Dance
IN IT FOR THE DURATION: PERFORMANCE AT MOMA
On the Saturday afternoon in March of 70 mile an hour winds and trees crashing into houses, the line of those aspiring to participate in Marina Abramović’s 700+ hour MoMA performance piece, The Artist is Present, hadn’t budged for five hours. A sitter had parked himself in the participant’s chair at 10:30 and seemed increasingly energized as the minutes went by. Rumor had it that he was Ulay, Abramović’s romantic and artistic ex. The raven-haired fellow did share surface features with the original: slender build, bottlebrush moustache, clean-shaven jaw. But he was too young. Whoever he was, he was riveting.

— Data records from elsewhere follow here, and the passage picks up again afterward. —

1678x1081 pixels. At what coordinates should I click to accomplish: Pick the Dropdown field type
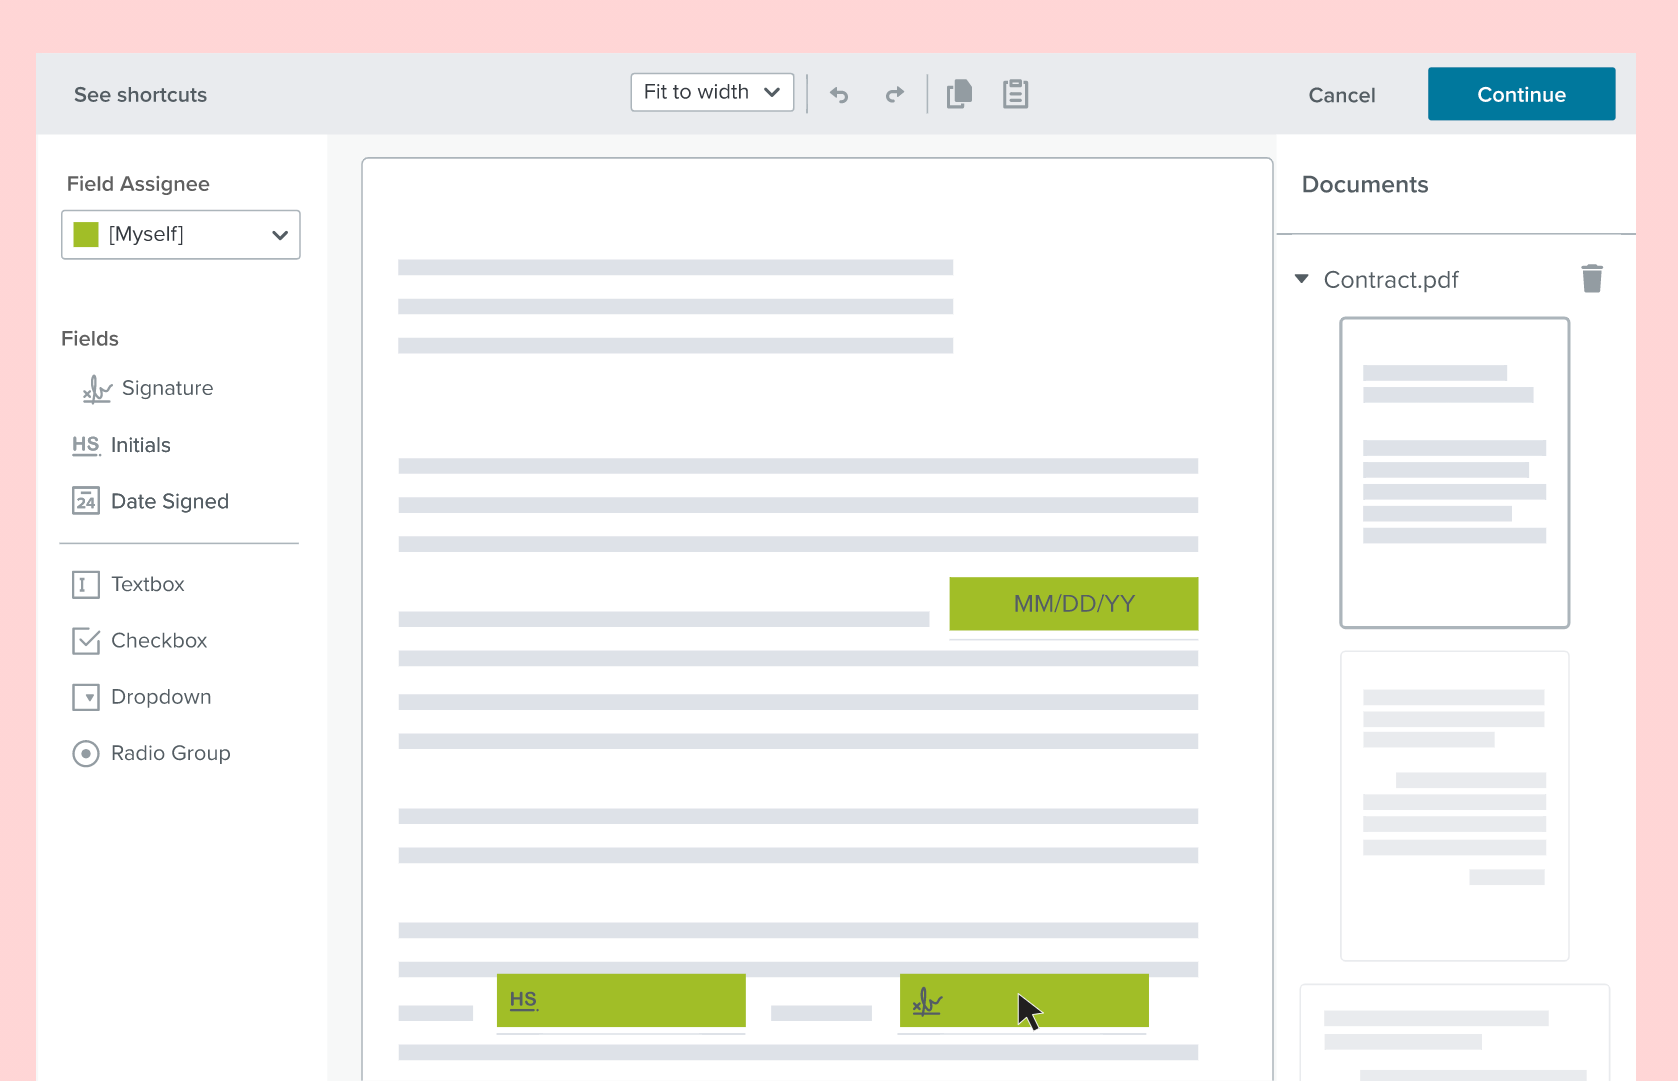[141, 697]
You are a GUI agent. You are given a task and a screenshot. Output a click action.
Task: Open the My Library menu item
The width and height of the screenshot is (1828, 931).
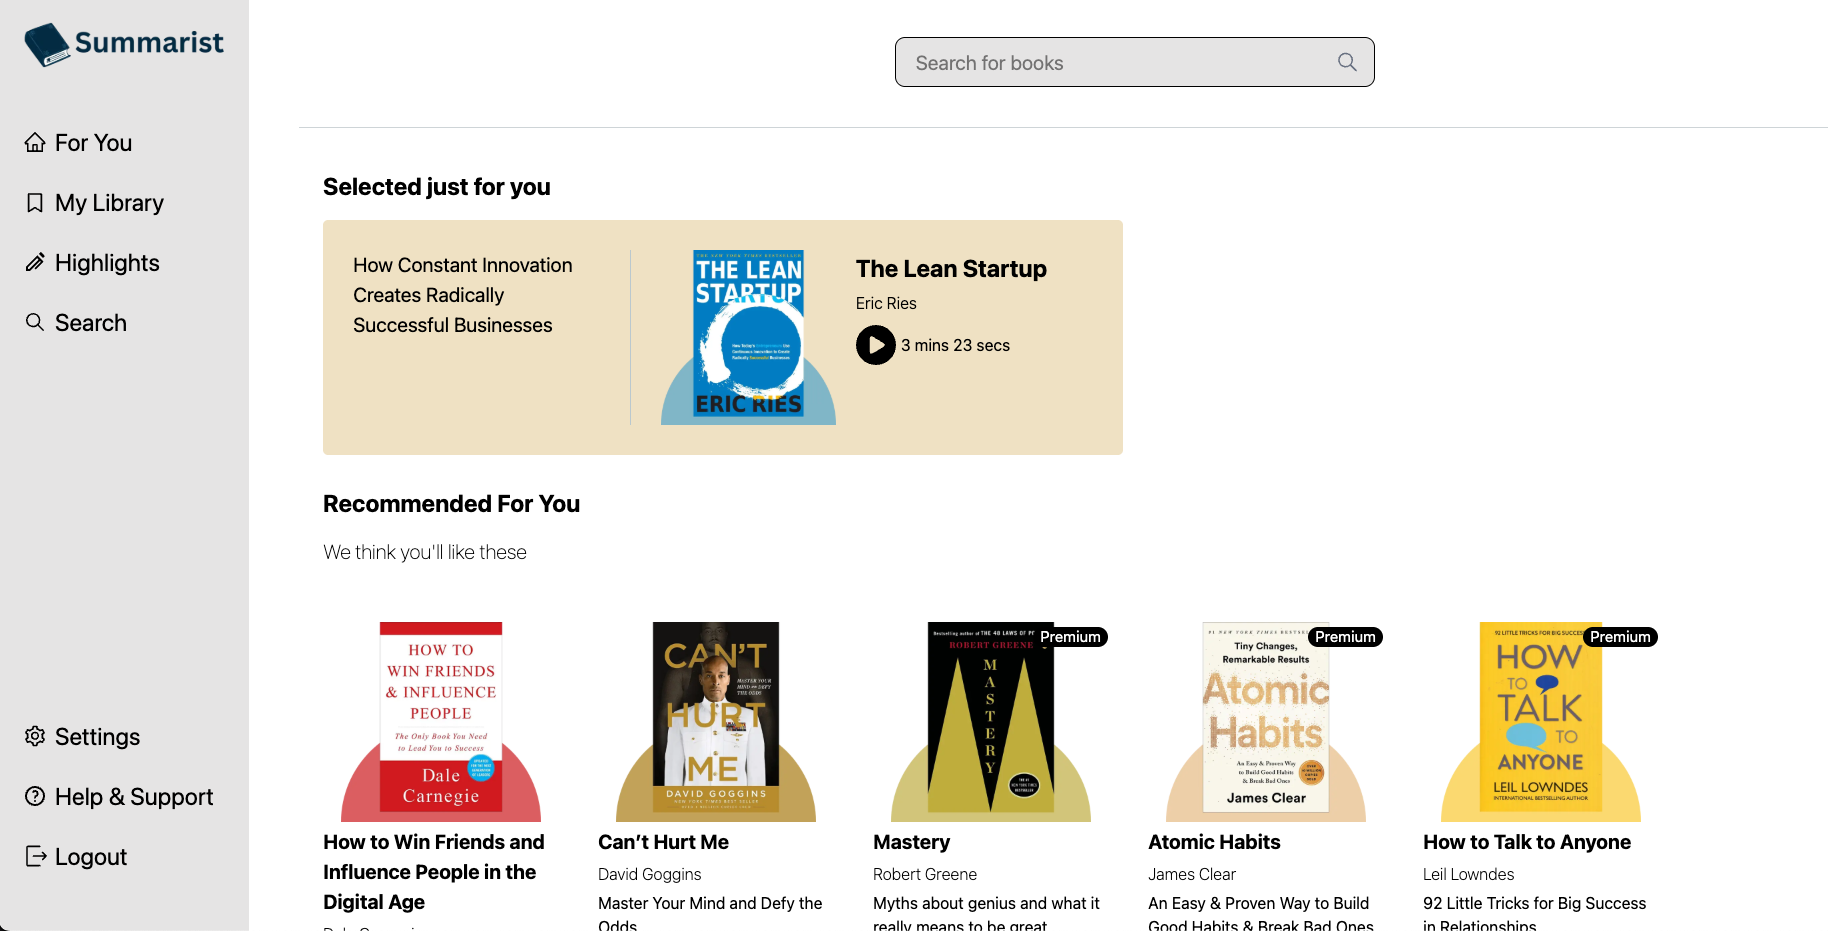tap(109, 203)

The Artist is Present—peer to the similarly named 40-year retrospective on the museum’s sixth floor—has a simple plan: Abramović sits before a spare wooden table and gazes ahead. One museum-goer at a time may take the facing seat and gaze back. That’s what the public sees. What it cannot perceive is the self-imposed austerity the artist will undergo for the run of the exhibit (3/14-5/31/10). She’ll take her seat each morning before the museum opens and never rise until after closing at night. During that time, she will not eat, drink, use the bathroom or stretch her legs. Her partner on that March Saturday withstood a comparable day’s worth of duress—and perhaps a bit more. The audience member’s chair lacks even the minimal padding to cushion butt and back that Abramović’s has. Nonetheless, the man and the artist improvised a duet of mutual steadfastness that advanced with small shifts of attention and mood—for seven hours.
Abramović is now 63 and has been committing herself to physical extremes for most of her performance career. Though she doesn’t call herself a choreographer, like many (if not all) dance pieces, her work addresses the body in relation to time, space, and energy. Starting with her “rhythm pieces” in the 1970s, she has seemed to ask: What are the temporal limits of endurance? How is time organized and experienced along the way? That early series of performances, and Abramović’s work in general, is notorious for the artist’s flirtation with self-abuse. In Rhythm 10 (1973), she rapidly thrust a knife into the floor between each of her splayed fingers. She then repeated the sequence, deepening the wounds that resulted by chance from the initial round. In Rhythm 0 (1974), audience members were free to do whatever they wanted to her by using any of a table’s worth of objects, including flowers, a cleaver and a gun.

The Artist is Present invokes a similar indeterminacy, if much more rigidly controlled by protocol. Abramović sits in the center of the broad second floor atrium, which resembles—and truly is—a photo shoot: light-towers flood the arena in an icy wash. Video cameras spy from above, recording continuously. Signs warn visitors that entering the atrium, let alone the performance square, signifies consent to be filmed. Until it’s their turn to participate, Abramović is unapproachable.
When I made a return visit another day, a young woman occupied the museum-goer’s chair. Once again, I was transfixed by the sight of the non-professional. Over the course of an hour, she held the same position: weight into her right hip, hands thrust into the pockets of her army jacket. Her face, however, slowly relaxed into an expression of tender regard.
I waited to see the moment when the sitter relinquished the chair and another stepped in. Would Abramović acknowledge the end and beginning? No, it turns out, and no. At the first hint that the sitter was rising, Abramović closed her eyes and bowed her head to her chest—not to acknowledge her partner but to curl protectively inward, to escape the other. She had moments to regroup before the next sitter arrived; she looked wrung out and submitted wearily to her new duet.
Witnessing raw evidence of Abramović’s physical and emotional ordeal is brutal. The rhythm of gaze, retreat, gaze, retreat is perhaps more elastic than is the rhythm in some of her 70s performances, but the exercise seems no less violent, even evoking serial sexual assault. And the current piece is more insidious than the earlier works. Not only has the artist staged a visually elegant rite of self-mortification, she has invited the unsuspecting to be agents of her abuse through a process of ostensible—and, I suspect, deeply felt—communion. Yet it is precisely that which makes the piece seem so exploitative. In a recent interview with James Westcott, Abramović bemoaned the public’s failure to grasp the privation of sitting for hours as she does during The Artist is Present. But if people did recognize her suffering, fewer would clamor to share their gaze. Even by watching from the sidelines, I felt I was made complicit in Abramović’s pain.